The Frontier community is proud to have students and alumni serving on the front lines of the COVID-19 pandemic. We are committed to sharing their stories in order to provide insight, hope, and encouragement. Thank you to all the health care workers who are risking their own well-being daily to serve our nation. Click here to read more stories of courage and dedication.
Everyone understands that working on the front lines of the COVID-19 Pandemic comes with inherent risk. Working as a nurse practitioner at Metro Immediate and Primary Care, which is part of the George Washington University Medical Faculty Associates, in Washington, D.C., Michelle Cochran, MSN, FNP, Class 71, experienced that risk first hand. When the pandemic hit, her clinic began providing assessment and testing for COVID-19 to help ease some of the demand on the hospital. Then, in April, she tested positive for the coronavirus.
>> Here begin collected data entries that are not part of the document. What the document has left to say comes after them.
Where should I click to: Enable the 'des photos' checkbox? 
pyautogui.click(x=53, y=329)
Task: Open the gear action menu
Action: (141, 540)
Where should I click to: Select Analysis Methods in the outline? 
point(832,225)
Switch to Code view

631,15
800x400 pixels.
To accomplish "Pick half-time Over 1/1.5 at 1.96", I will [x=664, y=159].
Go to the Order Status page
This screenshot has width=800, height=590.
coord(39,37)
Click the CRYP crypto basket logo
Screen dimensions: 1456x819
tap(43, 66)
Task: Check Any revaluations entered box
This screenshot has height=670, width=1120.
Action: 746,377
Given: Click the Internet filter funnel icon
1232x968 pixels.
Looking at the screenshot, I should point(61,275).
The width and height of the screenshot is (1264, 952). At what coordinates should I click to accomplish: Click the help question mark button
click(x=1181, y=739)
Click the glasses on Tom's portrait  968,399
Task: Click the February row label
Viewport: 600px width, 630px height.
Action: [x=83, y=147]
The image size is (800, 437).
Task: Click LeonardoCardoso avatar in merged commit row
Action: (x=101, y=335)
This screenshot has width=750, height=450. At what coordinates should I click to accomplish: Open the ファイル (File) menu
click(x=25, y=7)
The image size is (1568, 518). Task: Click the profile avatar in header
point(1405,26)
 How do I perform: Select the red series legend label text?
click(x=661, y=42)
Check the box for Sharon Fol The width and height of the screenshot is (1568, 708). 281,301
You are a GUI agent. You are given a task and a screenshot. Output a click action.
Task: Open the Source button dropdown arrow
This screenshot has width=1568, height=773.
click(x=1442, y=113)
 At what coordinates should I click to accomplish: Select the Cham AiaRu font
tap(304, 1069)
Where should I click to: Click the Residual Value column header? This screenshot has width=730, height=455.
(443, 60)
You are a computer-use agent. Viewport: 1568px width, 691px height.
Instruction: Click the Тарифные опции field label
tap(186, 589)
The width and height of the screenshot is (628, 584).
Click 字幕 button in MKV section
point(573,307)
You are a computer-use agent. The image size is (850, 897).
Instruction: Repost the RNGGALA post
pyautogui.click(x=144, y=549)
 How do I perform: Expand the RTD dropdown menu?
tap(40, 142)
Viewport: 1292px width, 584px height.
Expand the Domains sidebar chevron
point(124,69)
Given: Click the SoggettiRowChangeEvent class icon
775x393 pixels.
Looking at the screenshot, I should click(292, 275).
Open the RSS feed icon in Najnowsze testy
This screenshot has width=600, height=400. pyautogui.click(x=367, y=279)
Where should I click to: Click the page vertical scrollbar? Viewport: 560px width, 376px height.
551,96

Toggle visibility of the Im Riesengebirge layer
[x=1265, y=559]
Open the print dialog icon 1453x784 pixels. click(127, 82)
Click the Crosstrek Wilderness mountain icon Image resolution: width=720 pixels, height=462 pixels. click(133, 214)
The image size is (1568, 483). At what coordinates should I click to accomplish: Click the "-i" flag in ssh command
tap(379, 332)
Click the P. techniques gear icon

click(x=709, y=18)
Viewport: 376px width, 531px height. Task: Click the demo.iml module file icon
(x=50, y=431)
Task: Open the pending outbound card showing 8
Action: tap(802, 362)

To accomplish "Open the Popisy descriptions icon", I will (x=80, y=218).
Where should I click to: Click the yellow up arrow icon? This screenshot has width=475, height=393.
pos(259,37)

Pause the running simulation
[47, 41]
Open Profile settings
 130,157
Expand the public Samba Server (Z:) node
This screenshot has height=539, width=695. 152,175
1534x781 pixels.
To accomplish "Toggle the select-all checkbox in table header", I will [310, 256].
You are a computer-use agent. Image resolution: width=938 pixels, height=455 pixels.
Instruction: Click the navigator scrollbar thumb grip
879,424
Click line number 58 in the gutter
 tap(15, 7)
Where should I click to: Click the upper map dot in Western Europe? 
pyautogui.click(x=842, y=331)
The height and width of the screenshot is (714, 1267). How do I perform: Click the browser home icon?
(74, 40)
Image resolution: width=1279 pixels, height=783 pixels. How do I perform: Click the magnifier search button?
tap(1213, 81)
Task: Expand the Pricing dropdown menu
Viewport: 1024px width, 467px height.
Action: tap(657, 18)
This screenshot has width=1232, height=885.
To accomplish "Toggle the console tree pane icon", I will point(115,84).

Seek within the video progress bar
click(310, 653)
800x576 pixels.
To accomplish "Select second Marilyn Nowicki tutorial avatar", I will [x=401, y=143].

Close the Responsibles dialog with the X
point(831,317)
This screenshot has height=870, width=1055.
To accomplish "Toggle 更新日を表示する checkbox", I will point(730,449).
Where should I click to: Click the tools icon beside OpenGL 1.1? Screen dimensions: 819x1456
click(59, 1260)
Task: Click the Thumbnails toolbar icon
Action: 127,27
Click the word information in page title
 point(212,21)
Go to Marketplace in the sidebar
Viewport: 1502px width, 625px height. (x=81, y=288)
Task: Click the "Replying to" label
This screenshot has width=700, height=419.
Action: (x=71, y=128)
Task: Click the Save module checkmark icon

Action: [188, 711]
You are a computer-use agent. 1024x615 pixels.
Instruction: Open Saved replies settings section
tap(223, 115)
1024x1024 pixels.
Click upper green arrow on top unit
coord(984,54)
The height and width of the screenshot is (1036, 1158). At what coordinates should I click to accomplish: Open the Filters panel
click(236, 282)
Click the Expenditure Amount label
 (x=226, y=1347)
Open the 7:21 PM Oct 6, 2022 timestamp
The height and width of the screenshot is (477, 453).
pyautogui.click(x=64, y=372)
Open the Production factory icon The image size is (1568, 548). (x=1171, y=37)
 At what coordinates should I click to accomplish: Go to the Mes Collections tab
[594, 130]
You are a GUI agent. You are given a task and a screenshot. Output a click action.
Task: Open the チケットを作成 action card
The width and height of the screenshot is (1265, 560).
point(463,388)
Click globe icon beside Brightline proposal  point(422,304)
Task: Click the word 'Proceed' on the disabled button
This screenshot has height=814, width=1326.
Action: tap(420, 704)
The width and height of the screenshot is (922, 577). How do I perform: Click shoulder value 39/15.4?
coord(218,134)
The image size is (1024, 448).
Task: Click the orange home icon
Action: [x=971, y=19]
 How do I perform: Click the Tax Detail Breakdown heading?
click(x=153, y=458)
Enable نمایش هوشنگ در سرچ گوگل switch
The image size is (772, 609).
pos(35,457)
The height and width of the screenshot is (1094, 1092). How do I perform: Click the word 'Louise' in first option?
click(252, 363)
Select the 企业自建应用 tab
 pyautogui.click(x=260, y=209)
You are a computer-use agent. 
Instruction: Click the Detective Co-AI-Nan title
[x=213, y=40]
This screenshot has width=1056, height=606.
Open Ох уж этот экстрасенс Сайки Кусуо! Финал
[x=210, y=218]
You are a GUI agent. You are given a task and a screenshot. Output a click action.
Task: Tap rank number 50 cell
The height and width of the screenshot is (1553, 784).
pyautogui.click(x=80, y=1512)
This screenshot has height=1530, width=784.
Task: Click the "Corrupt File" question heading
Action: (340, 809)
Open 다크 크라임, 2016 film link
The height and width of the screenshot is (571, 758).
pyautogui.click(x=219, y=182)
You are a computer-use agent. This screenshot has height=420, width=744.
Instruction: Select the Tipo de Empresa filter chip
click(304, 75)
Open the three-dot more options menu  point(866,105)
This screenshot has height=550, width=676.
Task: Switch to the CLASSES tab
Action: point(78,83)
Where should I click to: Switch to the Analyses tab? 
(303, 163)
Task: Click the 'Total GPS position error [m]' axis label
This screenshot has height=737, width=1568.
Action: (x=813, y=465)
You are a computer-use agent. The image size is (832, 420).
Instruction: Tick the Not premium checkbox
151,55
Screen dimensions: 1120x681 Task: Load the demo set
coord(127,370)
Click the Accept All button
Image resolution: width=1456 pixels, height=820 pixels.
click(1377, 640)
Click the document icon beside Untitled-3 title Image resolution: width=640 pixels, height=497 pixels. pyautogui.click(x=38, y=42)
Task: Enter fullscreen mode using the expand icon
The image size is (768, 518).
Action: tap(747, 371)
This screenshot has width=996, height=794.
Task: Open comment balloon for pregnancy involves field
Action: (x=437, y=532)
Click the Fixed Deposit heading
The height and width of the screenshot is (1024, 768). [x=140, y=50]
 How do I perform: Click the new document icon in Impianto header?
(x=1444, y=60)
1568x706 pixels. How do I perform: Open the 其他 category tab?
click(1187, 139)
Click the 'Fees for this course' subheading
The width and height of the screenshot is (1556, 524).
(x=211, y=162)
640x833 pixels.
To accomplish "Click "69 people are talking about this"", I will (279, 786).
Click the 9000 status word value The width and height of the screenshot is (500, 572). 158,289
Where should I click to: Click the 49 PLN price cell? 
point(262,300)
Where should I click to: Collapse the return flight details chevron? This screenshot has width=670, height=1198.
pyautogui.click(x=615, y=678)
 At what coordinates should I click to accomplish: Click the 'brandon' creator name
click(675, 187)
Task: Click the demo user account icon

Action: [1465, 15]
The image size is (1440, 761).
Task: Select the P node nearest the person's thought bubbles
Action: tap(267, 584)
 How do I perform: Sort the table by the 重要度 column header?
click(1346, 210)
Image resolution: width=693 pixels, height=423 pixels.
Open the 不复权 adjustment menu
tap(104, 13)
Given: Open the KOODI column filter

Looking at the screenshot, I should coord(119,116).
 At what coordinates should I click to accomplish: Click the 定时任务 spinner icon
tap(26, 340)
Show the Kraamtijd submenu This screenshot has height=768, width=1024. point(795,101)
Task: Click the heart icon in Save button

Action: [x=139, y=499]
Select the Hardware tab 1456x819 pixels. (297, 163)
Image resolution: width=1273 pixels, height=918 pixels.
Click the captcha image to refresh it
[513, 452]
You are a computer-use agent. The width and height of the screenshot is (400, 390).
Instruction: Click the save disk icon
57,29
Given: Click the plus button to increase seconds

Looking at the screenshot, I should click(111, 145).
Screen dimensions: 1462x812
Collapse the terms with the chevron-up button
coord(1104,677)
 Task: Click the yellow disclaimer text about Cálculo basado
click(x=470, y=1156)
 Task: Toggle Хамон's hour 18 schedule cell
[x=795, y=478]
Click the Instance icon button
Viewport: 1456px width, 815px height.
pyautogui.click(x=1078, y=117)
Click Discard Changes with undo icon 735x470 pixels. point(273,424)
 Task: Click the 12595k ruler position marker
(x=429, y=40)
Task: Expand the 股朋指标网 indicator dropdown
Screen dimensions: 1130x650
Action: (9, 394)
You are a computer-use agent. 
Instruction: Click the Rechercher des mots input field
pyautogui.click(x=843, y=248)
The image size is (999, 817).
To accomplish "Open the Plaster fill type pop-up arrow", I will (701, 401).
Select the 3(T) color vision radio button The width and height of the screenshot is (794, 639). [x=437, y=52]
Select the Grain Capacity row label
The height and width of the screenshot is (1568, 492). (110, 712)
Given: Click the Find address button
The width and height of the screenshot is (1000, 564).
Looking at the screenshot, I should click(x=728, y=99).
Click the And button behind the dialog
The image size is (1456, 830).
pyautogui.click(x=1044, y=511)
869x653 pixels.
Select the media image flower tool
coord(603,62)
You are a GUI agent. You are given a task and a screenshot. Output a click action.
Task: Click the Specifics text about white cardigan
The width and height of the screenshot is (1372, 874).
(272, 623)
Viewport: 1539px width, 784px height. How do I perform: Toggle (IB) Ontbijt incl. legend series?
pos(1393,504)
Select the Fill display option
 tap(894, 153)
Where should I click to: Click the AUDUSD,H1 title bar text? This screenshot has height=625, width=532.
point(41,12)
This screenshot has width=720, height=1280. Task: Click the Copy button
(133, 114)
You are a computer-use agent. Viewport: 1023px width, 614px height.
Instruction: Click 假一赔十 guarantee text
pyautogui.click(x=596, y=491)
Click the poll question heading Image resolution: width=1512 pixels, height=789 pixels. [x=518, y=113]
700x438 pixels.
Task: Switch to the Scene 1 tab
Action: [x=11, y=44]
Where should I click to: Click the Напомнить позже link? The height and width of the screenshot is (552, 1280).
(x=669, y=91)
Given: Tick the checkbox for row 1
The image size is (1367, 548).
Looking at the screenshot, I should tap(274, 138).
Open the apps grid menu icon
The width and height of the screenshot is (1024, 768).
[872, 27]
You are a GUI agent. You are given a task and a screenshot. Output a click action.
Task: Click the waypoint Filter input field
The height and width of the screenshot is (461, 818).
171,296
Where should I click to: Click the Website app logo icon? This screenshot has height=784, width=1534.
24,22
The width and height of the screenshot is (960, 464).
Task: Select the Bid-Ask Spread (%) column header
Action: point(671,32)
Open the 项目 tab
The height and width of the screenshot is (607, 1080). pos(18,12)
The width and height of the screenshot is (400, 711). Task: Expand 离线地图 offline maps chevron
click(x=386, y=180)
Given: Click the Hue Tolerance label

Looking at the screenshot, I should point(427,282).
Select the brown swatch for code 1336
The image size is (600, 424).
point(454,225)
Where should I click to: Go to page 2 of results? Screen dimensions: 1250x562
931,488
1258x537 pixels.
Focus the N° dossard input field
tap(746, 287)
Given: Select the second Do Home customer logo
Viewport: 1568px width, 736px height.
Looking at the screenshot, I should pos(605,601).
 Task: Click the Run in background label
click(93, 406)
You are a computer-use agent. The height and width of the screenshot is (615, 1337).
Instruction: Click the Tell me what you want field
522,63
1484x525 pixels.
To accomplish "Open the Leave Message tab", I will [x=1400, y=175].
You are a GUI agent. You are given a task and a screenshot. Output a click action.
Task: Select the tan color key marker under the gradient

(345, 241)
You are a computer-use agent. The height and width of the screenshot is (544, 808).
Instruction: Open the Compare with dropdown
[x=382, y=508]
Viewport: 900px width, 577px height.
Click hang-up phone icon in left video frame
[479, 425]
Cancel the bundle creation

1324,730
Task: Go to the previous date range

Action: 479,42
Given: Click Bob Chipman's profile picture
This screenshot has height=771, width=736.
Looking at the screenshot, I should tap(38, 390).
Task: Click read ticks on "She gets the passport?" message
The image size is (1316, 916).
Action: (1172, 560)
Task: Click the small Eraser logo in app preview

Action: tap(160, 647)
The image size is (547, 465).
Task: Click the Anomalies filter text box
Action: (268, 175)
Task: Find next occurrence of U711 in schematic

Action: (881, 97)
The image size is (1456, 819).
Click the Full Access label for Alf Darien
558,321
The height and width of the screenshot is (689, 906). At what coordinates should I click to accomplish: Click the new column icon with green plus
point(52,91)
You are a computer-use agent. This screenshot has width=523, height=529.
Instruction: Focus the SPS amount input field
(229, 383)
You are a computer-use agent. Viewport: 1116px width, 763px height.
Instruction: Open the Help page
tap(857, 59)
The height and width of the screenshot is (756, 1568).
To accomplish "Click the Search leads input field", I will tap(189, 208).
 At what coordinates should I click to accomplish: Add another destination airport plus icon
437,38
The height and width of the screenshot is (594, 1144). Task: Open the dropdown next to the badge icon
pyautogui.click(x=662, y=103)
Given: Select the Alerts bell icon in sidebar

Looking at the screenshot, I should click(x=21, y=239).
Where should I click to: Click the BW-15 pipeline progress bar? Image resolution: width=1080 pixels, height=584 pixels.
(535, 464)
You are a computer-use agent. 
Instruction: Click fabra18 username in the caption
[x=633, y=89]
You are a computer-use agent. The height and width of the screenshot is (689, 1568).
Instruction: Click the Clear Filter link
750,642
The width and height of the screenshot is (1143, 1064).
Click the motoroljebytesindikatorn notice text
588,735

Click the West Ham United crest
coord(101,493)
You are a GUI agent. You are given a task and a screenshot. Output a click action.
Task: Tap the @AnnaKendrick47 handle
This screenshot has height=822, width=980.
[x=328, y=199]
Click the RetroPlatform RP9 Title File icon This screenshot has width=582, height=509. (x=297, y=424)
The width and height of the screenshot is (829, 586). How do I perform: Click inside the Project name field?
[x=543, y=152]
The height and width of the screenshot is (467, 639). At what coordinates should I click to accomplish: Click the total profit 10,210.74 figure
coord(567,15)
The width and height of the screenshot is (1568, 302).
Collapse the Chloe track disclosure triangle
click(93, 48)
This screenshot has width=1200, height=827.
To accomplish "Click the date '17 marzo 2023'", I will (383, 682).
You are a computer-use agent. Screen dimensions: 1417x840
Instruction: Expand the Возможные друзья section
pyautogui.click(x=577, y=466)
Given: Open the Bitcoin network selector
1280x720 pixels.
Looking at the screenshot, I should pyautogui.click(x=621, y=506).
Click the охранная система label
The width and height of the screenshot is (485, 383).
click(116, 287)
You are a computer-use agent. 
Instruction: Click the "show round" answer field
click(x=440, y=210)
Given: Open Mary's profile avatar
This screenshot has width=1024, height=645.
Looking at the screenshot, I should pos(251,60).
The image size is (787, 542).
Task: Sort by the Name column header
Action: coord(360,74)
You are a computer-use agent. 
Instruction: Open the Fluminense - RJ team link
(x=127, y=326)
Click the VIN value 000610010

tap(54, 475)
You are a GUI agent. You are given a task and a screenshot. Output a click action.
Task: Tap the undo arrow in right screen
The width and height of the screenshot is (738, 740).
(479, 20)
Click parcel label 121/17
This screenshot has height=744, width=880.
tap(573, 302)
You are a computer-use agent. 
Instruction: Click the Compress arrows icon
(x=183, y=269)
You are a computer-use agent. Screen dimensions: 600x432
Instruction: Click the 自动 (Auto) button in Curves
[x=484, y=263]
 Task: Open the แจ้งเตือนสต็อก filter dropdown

“I started out thinking maybe I just had a cold,” Michelle said. “Initially I was sneezing and had nasal congestion, but by the evening I had a headache and felt a bit achy. That was five days after a known exposure, so I was tested the following day. My main symptoms were headaches and low-grade fever but I did develop secondary pneumonia at the end of week two. I would say it took three to four weeks to recover. I was retested negative at three-and-a-half weeks and returned to work after four weeks.”
While some might be understandably hesitant after such an experience, Michelle felt obligated to do more upon her return to work. She continues to take the proper precautions to prevent another infection, but she also intends to donate convalescent plasma and argues that she should be even more involved on the front lines.
“I feel I should take more of the testing shifts and potential exposure since I have the gift of antibodies,” she said.
Michelle has passed on the commitment to help others to her college-age son, who tested positive for COVID-19 in March. After recovering, he donated convalescent plasma at Johns Hopkins as part of a National Institutes of Health study and encouraged her to do the same after she recovered.
Michelle admits that the pandemic has brought more than a few moments of worry and doubt, but said she leaned on her experience at FNU as a reminder of her calling.
“When my clinic started to do COVID-19 testing in early March, I had a couple of days where I thought, ‘This isn’t what I signed up for as a primary care FNP,’” Michelle said. “But then I realized this is not what anyone signed up for, but it is what is needed in my community now. In that way, it is exactly what I signed up for as a community-based family nurse practitioner from FNU.”
When she’s not dealing with COVID-19, Michelle is part of a primary care practice that also features an adjacent urgent care clinic, where she also sees patients. Michelle moved to Washington, D.C., when she was four and it is where she continues to work, live, and raise her family. She says the racial disparity for COVID cases has been eye-opening.
“The racial disparity here in COVID severity is huge,” she said. “The percentage of patients testing positive for COVID who are Black is 46 percent, but the percentage of COVID deaths who are Black is 75 percent. The city has done an admirable job with testing availability and opening testing sites in wards of the city that do not have proximity to health care. But the fact that African American/Black people are dying from COVID complications in high numbers shows a disparity that we need to address at the root. Yes, the levels of hypertension, diabetes, hyperlipidemia are high in this group in D.C., but why?”
“I believe we are seeing the physical effects of the stress of being Black in this country,” Michelle said. “It is not something that will be easy to address, but now is the time. It’s past time. It is a public health issue.”
From one healthcare crisis to the next, expect Michelle to be on the front lines, serving her community.